◆ **Requirement**: Please reproduce the part of the listing that opens with the line containing "Open the pen thickness 0.25 dropdown" and runs through the end of the listing, replacing "status bar" with "taskbar" and leaving everything else unchanged.

## START Records to process

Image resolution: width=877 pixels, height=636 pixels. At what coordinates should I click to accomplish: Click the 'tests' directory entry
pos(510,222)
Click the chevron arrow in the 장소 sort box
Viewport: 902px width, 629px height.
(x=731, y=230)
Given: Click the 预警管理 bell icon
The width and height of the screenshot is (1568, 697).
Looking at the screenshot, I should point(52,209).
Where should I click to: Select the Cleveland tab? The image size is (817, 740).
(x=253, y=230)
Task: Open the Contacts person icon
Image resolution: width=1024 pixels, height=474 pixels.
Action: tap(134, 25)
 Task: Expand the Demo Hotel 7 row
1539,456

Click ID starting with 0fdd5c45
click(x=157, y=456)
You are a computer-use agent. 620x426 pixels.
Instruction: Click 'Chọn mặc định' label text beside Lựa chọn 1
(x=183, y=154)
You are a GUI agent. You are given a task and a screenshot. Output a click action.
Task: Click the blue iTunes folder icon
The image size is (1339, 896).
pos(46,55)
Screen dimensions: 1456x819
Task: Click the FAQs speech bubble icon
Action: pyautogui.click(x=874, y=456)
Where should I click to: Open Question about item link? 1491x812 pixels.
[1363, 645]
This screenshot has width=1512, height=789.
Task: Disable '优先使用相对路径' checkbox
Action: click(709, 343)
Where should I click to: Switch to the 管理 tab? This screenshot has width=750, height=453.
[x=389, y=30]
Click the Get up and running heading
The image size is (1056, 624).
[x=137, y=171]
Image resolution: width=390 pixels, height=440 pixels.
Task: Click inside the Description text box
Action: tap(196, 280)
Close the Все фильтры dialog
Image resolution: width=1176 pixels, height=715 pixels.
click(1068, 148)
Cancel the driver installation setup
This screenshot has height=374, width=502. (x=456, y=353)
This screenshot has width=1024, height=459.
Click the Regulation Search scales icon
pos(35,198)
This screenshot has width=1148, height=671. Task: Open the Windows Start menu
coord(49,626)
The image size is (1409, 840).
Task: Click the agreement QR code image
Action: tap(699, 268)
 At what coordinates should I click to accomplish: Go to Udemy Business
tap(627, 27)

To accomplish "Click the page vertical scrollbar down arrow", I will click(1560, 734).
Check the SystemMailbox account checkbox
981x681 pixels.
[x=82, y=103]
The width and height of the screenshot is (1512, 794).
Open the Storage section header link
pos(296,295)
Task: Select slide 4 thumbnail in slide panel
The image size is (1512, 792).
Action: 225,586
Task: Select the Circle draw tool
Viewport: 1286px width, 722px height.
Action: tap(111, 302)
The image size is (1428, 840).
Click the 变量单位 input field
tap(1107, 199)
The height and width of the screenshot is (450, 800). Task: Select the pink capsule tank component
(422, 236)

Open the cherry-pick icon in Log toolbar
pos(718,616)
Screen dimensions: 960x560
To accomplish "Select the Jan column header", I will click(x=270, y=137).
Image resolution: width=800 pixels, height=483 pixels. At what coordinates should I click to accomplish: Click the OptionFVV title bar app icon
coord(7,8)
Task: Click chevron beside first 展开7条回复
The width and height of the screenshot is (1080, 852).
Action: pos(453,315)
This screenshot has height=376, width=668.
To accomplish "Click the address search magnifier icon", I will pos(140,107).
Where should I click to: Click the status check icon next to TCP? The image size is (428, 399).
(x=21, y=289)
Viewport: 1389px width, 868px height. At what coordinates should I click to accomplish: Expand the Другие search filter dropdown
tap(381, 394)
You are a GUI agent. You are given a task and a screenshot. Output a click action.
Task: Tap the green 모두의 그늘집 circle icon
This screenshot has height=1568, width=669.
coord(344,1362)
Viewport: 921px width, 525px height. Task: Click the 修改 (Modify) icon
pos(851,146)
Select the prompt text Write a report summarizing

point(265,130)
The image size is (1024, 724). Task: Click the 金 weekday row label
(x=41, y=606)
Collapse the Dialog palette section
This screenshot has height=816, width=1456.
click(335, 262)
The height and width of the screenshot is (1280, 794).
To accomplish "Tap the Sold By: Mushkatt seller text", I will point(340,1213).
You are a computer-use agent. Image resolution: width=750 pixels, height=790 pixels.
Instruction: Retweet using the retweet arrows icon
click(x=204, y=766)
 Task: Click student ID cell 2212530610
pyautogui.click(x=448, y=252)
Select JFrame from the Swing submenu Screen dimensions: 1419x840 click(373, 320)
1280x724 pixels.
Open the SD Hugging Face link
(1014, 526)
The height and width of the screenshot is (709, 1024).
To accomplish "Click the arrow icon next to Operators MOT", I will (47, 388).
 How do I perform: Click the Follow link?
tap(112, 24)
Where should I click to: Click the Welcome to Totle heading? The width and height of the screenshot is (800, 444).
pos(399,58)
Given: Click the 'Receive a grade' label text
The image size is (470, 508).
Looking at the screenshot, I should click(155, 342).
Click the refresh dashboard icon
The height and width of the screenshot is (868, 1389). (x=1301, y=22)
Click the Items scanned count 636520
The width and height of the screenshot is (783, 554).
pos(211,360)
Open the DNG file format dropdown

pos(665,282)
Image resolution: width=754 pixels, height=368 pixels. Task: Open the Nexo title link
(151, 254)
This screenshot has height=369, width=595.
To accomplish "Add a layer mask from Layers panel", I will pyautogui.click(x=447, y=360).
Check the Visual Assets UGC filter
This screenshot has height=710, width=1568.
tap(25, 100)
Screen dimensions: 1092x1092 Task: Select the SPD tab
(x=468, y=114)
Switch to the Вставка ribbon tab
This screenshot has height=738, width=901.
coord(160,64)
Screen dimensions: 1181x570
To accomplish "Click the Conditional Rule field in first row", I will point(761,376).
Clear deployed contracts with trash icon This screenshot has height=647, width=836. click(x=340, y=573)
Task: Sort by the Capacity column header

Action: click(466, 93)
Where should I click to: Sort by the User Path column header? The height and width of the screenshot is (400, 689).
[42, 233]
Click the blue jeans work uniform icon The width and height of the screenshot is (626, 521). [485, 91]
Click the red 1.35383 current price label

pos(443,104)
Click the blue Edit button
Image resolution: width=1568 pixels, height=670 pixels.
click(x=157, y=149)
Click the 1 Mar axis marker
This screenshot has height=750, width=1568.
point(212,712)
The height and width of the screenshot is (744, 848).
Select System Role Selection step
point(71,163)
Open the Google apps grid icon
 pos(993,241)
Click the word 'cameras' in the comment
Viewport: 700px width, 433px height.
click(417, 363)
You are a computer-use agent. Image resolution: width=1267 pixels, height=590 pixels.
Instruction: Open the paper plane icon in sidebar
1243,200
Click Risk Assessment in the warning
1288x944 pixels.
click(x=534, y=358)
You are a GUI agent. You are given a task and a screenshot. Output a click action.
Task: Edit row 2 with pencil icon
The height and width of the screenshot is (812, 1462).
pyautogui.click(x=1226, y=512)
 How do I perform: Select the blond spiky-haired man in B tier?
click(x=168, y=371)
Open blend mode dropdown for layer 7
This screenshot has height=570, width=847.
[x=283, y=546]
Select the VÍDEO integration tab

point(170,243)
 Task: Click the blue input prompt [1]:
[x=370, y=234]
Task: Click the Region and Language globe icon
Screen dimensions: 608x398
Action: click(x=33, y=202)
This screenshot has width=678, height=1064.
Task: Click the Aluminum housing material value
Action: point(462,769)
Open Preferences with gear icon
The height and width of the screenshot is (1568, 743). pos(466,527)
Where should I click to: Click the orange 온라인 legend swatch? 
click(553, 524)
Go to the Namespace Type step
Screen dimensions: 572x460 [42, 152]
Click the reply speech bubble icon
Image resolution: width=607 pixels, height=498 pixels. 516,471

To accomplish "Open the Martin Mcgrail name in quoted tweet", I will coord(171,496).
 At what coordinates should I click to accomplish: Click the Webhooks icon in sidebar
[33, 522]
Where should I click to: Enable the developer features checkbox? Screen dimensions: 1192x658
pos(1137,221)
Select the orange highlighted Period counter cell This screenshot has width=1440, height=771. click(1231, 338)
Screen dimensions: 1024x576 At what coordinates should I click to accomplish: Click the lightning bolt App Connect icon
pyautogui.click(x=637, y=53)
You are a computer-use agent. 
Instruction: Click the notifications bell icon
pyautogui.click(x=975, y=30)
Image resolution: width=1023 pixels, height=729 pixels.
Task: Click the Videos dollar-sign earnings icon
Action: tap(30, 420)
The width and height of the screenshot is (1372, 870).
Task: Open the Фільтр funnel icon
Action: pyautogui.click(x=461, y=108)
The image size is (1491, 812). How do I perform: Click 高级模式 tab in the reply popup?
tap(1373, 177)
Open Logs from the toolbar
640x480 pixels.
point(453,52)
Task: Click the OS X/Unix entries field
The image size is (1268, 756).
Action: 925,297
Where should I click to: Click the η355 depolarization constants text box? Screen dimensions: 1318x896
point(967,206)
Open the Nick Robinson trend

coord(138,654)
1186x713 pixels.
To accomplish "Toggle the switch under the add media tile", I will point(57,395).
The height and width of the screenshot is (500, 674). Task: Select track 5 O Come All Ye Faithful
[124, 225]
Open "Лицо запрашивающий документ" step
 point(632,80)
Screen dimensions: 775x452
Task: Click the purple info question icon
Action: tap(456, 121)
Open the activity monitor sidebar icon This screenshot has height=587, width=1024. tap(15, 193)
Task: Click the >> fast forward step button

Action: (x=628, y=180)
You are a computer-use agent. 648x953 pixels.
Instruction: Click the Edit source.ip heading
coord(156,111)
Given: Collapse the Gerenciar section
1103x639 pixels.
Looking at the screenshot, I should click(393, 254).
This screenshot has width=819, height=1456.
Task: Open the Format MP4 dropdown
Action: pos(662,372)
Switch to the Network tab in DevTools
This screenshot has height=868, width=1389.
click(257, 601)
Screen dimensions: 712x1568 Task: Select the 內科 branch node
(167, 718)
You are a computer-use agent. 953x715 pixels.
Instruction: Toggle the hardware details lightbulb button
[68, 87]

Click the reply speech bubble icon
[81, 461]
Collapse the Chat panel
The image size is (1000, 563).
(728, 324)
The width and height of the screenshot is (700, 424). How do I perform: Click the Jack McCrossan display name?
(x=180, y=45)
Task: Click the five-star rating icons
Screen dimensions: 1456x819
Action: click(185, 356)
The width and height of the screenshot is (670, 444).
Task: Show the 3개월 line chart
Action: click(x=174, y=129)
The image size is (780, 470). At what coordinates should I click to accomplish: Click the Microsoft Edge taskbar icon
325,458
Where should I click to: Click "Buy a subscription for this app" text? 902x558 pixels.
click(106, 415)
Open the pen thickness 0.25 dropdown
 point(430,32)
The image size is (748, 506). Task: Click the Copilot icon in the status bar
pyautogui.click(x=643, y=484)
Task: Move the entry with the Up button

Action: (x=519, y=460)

## END Records to process

◆ **Expected answer**:
Open the pen thickness 0.25 dropdown
 point(430,32)
The image size is (748, 506). Task: Click the Copilot icon in the taskbar
pyautogui.click(x=643, y=484)
Task: Move the entry with the Up button

Action: (x=519, y=460)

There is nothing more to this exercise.